The Dan Nature Preserve is a place of contrasts. The lush park makes me long for Eden and restores something vital inside me, as hiking through forests and near streams always does. But to find the remains of pagan worship in this beautiful Israeli park sobers me. From paradise to idolatry is such a short, swift fall. Lot wandered away from Abraham and ended up in Sodom. A generation after the conquest of the Promised Land, Israel’s sons and daughters built this high place. A generation after King Solomon built a magnificent Temple in Jerusalem, Israelites were bowing down to a golden calf here in Dan.

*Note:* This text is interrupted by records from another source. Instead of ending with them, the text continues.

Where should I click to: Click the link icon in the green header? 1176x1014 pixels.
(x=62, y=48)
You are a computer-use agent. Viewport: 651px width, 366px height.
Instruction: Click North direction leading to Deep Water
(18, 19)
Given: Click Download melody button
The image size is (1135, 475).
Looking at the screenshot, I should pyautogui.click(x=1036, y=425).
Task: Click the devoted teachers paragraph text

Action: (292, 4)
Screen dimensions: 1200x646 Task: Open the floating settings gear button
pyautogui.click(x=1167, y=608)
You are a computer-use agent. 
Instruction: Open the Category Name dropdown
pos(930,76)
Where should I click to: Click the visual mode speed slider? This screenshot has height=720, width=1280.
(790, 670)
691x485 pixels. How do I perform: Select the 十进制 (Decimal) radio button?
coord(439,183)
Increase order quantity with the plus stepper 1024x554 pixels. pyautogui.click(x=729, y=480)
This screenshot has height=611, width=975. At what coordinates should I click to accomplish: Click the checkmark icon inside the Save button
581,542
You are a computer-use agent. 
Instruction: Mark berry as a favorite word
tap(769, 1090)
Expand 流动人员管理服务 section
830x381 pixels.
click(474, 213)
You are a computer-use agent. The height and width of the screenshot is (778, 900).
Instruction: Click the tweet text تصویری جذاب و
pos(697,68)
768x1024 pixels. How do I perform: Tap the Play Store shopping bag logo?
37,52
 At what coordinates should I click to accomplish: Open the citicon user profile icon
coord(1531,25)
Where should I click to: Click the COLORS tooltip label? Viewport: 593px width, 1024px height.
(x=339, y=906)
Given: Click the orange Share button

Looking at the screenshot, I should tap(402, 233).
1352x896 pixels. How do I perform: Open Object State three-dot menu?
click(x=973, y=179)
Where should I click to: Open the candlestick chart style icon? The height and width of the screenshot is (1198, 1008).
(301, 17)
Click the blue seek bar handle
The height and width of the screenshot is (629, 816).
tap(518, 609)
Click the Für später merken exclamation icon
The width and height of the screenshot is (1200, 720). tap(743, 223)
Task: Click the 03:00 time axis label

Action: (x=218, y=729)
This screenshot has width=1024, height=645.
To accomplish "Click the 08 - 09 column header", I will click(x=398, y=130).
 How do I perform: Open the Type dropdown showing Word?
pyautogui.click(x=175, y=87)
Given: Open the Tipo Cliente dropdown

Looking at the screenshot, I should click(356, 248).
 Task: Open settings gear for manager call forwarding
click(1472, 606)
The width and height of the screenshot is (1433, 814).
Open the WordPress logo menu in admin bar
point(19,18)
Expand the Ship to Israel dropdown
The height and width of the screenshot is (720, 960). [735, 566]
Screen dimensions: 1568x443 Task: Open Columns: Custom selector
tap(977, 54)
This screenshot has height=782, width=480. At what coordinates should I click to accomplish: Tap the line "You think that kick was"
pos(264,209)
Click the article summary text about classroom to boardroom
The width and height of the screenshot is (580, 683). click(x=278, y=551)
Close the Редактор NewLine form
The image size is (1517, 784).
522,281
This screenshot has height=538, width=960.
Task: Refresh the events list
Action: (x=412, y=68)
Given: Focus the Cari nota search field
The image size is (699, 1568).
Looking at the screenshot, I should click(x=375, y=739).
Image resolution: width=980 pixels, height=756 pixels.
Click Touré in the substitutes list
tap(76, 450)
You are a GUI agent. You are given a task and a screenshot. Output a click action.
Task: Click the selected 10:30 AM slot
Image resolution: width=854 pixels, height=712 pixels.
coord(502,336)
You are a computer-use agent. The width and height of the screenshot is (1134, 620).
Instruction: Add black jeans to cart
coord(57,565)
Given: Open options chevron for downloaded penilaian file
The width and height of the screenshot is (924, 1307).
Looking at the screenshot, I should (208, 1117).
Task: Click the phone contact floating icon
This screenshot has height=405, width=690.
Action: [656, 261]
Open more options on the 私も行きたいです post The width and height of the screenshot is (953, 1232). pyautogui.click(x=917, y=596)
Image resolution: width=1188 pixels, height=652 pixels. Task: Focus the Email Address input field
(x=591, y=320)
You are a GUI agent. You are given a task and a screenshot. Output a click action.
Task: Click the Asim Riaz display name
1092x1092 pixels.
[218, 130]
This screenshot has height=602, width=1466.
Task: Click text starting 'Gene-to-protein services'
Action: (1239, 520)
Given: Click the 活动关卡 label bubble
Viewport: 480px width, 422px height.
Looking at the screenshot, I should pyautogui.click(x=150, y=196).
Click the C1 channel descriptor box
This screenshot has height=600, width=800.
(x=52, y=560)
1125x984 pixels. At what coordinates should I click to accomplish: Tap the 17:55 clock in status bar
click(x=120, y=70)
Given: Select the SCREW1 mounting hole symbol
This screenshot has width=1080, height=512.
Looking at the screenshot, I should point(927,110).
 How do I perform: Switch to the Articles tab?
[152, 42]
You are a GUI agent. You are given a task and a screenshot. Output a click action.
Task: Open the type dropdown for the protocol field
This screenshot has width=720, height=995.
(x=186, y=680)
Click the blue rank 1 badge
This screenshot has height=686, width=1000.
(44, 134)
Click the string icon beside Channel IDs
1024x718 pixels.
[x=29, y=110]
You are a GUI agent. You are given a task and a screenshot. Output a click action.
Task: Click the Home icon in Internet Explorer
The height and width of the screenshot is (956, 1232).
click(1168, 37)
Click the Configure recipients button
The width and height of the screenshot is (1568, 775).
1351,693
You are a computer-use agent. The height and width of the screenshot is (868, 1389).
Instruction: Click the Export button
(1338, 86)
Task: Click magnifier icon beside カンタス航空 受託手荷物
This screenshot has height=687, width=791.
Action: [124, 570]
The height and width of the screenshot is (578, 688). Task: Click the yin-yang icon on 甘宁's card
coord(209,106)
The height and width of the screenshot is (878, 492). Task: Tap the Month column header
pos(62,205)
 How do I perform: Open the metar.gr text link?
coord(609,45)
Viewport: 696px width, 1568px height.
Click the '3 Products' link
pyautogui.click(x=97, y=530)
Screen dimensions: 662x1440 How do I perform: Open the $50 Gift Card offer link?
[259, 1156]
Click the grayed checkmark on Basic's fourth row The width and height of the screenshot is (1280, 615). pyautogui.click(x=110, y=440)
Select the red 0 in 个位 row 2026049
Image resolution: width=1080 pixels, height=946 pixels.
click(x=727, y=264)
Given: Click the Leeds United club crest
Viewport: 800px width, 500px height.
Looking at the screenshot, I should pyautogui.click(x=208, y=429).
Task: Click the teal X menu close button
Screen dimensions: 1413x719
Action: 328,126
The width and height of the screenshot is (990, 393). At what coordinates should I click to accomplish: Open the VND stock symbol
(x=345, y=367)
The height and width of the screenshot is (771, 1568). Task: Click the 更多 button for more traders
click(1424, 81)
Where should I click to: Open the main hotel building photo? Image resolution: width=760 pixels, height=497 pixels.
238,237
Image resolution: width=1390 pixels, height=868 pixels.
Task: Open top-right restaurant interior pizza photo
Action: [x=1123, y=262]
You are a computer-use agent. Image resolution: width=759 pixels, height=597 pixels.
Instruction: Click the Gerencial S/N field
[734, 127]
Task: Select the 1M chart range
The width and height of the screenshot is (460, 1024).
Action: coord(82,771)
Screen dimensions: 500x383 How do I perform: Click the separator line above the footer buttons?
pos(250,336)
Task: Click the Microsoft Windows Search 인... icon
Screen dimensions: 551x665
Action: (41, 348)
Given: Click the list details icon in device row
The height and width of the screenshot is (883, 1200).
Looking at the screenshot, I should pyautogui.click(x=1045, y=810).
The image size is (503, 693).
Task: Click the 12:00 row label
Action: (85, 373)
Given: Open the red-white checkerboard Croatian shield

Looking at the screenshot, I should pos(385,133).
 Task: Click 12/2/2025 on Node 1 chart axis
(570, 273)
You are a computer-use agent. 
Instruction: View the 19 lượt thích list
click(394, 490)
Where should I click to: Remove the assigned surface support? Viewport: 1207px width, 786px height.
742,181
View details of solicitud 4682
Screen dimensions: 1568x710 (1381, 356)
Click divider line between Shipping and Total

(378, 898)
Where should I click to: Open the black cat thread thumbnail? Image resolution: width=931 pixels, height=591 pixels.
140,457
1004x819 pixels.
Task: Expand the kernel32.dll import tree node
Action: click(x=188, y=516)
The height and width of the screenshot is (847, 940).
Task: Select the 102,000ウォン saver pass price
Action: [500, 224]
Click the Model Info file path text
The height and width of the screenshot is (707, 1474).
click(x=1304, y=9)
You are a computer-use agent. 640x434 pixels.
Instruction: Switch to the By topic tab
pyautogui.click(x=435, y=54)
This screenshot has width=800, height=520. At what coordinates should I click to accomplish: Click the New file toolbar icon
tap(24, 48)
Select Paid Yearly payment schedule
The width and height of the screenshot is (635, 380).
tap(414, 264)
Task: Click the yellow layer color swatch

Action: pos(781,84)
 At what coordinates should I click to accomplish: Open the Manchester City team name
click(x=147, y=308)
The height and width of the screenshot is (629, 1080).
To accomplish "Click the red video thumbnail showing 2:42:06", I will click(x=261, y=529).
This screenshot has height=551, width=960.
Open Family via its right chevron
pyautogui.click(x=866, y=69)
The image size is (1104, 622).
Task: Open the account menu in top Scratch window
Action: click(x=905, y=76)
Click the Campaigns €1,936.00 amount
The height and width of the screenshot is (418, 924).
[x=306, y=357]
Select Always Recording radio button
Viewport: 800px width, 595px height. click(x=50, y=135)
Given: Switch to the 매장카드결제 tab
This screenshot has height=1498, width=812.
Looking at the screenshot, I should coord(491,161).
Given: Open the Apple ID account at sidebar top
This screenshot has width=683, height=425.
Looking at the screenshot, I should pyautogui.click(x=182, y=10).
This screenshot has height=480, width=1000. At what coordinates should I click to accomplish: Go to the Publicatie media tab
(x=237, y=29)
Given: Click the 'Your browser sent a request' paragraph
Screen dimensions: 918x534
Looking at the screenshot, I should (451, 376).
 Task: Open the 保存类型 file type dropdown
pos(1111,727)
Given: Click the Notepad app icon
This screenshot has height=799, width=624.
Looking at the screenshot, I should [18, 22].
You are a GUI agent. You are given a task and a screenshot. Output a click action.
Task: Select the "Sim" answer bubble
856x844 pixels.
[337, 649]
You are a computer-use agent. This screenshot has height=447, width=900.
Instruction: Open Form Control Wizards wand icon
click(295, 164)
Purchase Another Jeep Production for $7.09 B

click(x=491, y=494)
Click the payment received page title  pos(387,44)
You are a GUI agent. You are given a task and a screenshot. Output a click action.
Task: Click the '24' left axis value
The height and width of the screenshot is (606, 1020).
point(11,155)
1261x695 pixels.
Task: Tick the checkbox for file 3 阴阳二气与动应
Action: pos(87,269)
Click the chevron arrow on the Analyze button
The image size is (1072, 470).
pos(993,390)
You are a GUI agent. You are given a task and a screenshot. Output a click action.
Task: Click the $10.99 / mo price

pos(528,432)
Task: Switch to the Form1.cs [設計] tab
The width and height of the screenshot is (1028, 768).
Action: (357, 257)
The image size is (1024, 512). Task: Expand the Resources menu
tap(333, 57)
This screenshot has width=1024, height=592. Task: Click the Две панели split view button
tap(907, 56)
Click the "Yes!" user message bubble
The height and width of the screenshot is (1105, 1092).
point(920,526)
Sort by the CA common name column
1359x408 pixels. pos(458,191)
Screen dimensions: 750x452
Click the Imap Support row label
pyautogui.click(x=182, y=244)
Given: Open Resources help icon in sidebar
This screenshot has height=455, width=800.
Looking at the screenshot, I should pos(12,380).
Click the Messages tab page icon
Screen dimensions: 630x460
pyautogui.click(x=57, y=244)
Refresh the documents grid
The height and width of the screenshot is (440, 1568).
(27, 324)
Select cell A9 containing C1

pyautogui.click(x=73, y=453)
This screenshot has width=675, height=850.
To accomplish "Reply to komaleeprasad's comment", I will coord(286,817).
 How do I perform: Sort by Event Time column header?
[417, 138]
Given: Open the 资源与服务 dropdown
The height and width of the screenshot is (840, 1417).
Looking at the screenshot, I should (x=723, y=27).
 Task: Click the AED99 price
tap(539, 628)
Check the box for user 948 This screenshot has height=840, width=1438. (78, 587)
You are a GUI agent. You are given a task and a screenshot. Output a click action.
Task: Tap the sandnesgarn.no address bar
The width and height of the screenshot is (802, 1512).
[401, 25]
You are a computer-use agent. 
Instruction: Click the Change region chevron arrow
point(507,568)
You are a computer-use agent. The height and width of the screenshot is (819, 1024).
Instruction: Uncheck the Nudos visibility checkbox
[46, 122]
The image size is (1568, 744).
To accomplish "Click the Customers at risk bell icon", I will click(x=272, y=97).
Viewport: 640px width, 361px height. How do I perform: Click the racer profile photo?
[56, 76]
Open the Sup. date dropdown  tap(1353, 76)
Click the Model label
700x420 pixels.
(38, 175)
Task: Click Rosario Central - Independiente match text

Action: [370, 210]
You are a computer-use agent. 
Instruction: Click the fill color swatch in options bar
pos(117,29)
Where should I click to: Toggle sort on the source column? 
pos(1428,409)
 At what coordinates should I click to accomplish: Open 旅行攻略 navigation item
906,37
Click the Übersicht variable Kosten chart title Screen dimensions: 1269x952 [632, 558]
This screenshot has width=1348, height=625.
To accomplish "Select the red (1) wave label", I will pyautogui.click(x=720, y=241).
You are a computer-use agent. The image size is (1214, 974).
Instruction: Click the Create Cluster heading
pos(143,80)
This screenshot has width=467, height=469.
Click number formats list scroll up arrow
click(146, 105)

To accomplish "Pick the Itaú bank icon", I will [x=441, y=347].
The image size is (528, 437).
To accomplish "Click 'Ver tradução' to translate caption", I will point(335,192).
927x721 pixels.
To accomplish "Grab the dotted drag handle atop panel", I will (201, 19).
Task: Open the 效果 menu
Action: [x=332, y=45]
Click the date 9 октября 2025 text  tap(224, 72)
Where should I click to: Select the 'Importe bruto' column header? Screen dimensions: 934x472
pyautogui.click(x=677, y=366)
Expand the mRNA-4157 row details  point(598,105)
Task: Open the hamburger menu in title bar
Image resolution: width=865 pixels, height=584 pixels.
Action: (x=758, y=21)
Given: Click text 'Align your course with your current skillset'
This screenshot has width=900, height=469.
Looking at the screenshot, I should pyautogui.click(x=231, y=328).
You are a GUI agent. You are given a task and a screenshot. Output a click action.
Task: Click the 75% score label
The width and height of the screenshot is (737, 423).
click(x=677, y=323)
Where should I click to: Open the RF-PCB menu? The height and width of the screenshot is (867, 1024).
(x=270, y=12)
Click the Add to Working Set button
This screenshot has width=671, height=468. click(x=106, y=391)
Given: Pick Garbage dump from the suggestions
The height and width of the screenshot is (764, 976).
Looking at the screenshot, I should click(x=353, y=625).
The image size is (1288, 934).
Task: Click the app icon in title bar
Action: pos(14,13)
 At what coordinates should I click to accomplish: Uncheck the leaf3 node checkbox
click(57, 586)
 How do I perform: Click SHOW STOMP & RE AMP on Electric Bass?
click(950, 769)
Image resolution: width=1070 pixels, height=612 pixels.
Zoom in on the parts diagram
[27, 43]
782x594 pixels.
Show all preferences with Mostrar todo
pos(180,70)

How easy it is for a new generation to walk away from the God of their parents. How simple to follow a new path, never noticing how far it takes us from God, especially when it makes our lives more pleasurable and convenient. Why make the sacrifice of a long trip to Jerusalem when you can worship any way you want, close to home? Within my own lifetime, I’ve watched our culture drift far away from God, calling “good” evil and “evil” good. I can name beloved young people in my extended family for whom the convenience of easy morality and the lure of counterfeit gods speak louder than Scripture. Slowly, seductively, a new generation is drawn to the popular culture more than they are to God. And it seems more impossible with each passing year to fight such powerful forces.

But the ancient Canaanite gateway in the Dan Nature Preserve gives me hope. With faith in God and only a small band of men, Abraham defeated four powerful enemy kings and rescued his foolish young nephew. This idolatrous high place on the top of the hill now lies deserted, the golden calf long gone. The only reminders that a pagan culture ever flourished here are a few scattered remains of their worship area and a remnant of their mud-brick wall. In spite of the odds, evil does not win in the end. God does.

I can go to battle for my loved ones against enormous odds, knowing that God is on my side. “Through you we push back our enemies; through your name we trample our foes” (Psalm 44:5). With His help, I can rescue those who have been taken captive by our popular culture, but it does require that I love them enough to go to battle for them against powerful enemies. It might mean stepping out of my comfort zone and becoming involved in the lives of this younger generation in
more meaningful ways. It might mean drawing closer to God and eliminating the idolatry from my own life first, before I can become a godly influence. It might mean earning the right to be heard through acts of love and grace.